Question

Use a factor tree to find the prime factorization of the given number. Use exponents in your answer when appropriate. 1,272

Answer

**step1** Understanding the Problem

The problem asks us to find the prime factorization of the number 1,272 using a factor tree. We need to express the final answer using exponents if a prime factor appears multiple times.

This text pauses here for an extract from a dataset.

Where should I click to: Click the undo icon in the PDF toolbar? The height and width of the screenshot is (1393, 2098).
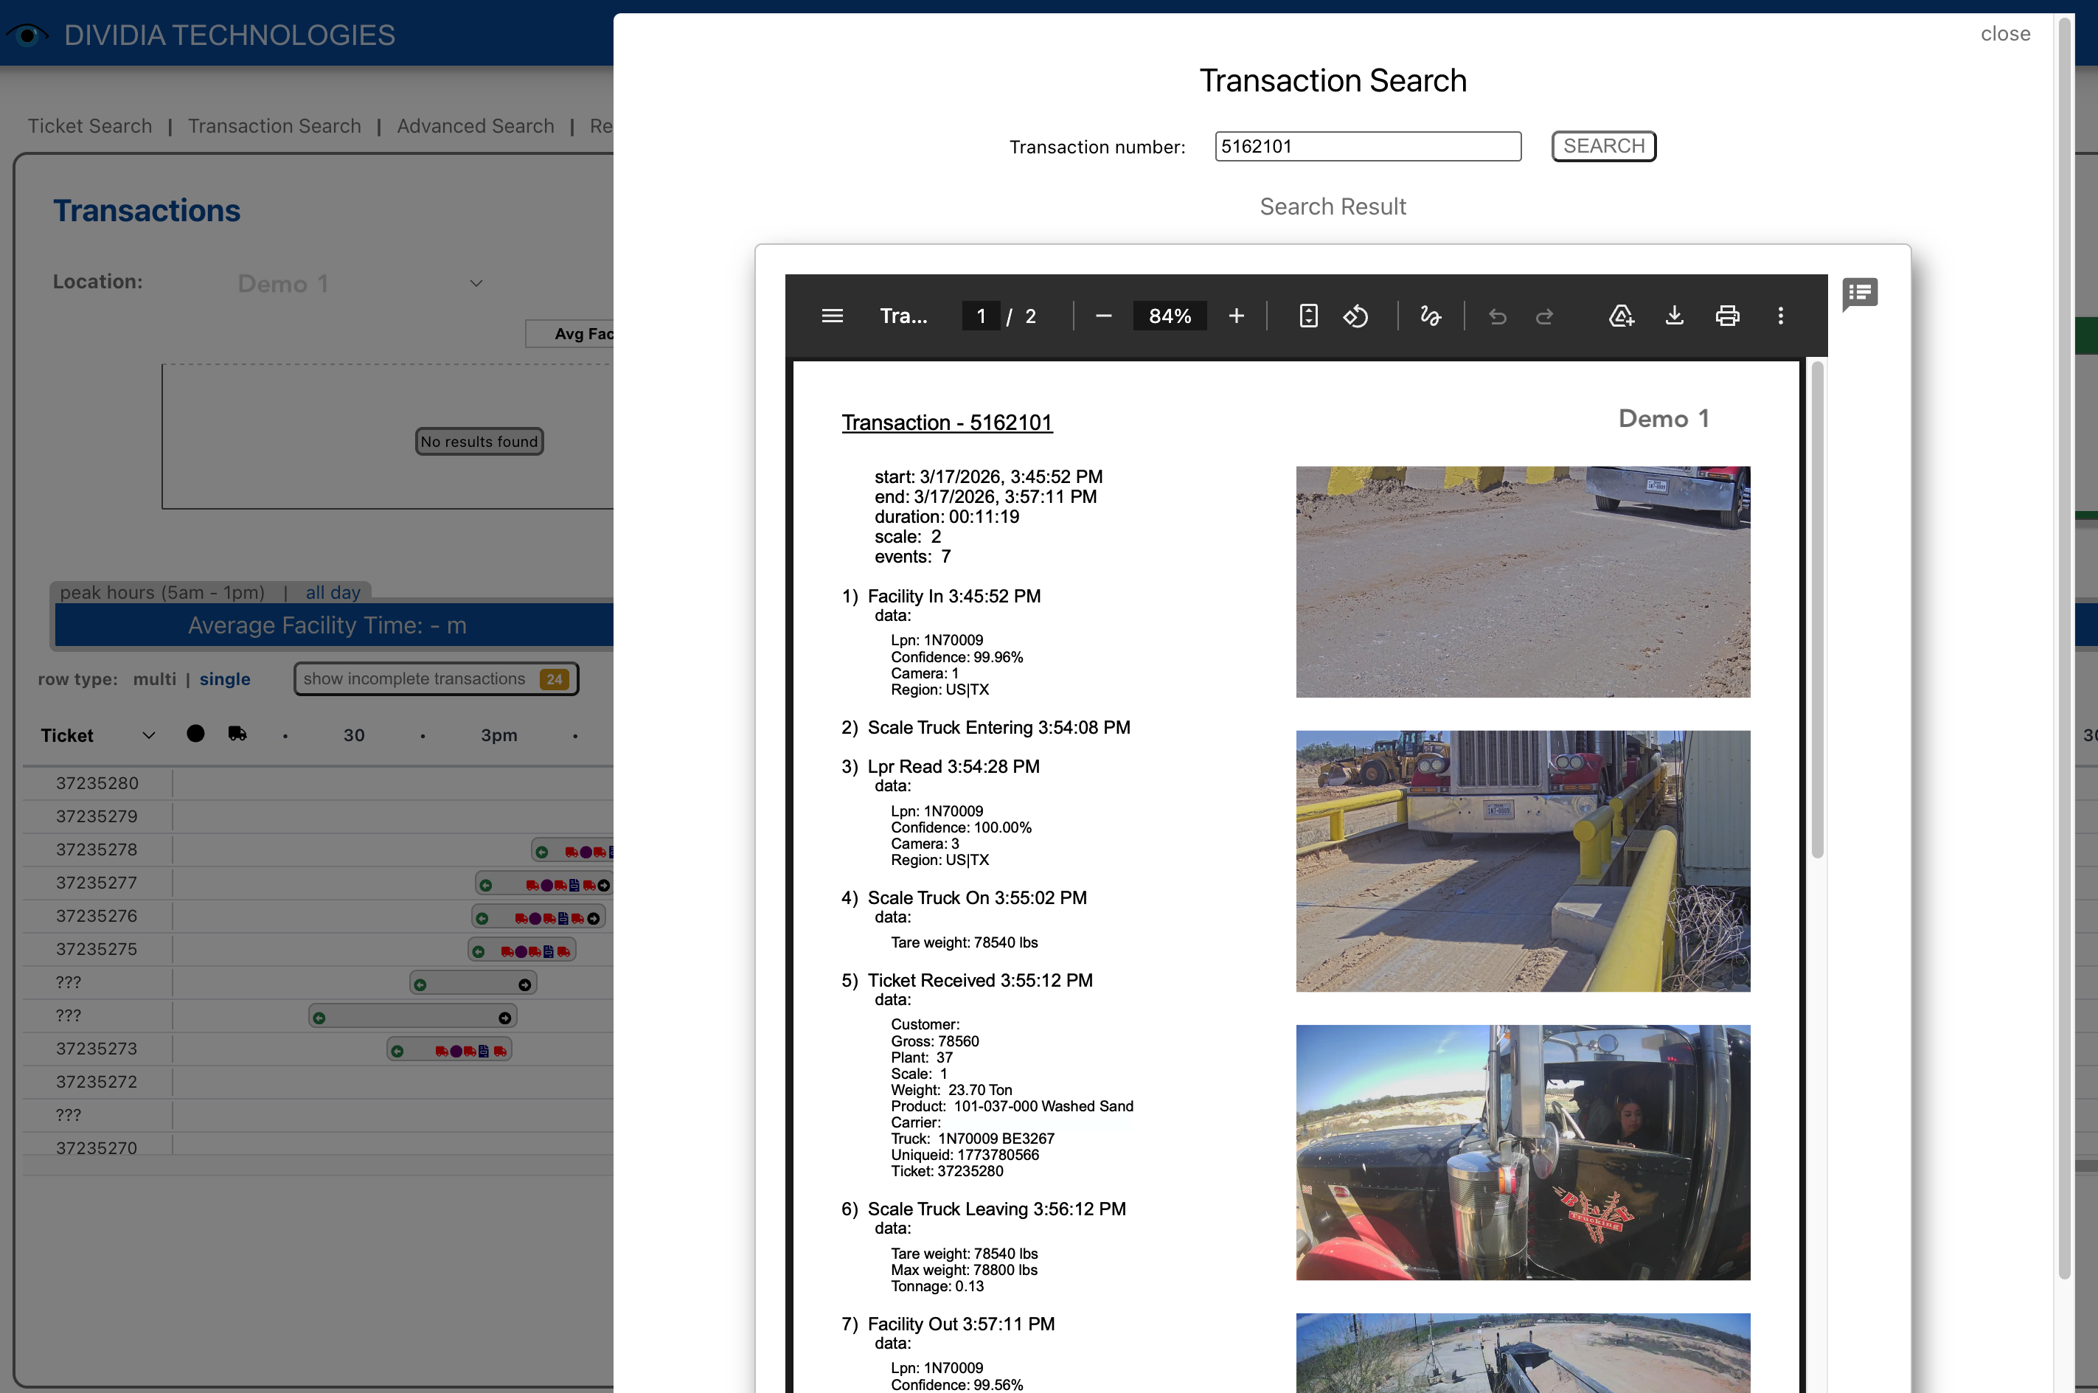point(1498,315)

**step2** Starting the Factor Tree

We begin by finding two factors of 1,272. Since 1,272 is an even number, it is divisible by 2.
$$1,272 \div 2 = 636$$
So, the first two factors are 2 and 636.

**step3** Continuing the Factor Tree - Branch 1

The number 2 is a prime number, so we stop factoring that branch.
Now we factor 636. Since 636 is an even number, it is divisible by 2.
$$636 \div 2 = 318$$
So, the factors of 636 are 2 and 318.

**step4** Continuing the Factor Tree - Branch 2

The number 2 is a prime number, so we stop factoring that branch.
Now we factor 318. Since 318 is an even number, it is divisible by 2.
$$318 \div 2 = 159$$
So, the factors of 318 are 2 and 159.

**step5** Continuing the Factor Tree - Branch 3

The number 2 is a prime number, so we stop factoring that branch.
Now we factor 159. To check for prime factors, we can try dividing by small prime numbers.
Is it divisible by 3? Sum of digits: $$1+5+9=15$$. Since 15 is divisible by 3, 159 is divisible by 3.
$$159 \div 3 = 53$$
So, the factors of 159 are 3 and 53.

**step6** Identifying Prime Factors

The number 3 is a prime number.
The number 53 needs to be checked. We can try dividing by primes:
- Not divisible by 2 (it's odd).
- Not divisible by 3 ($$5+3=8$$, not divisible by 3).
- Not divisible by 5 (does not end in 0 or 5).
- For 7: $$53 \div 7 = 7$$ with a remainder of 4.
- For 11: $$53 \div 11 = 4$$ with a remainder of 9.
Since we've checked primes up to the square root of 53 (which is approximately 7.2), and 53 is not divisible by any of them, 53 is a prime number.
The prime factors obtained from the factor tree are 2, 2, 2, 3, and 53.

**step7** Writing the Prime Factorization with Exponents

We have three factors of 2, one factor of 3, and one factor of 53.
We can write this using exponents: $$2 \times 2 \times 2 = 2^3$$.
So, the prime factorization of 1,272 is $$2^3 \times 3 \times 53$$.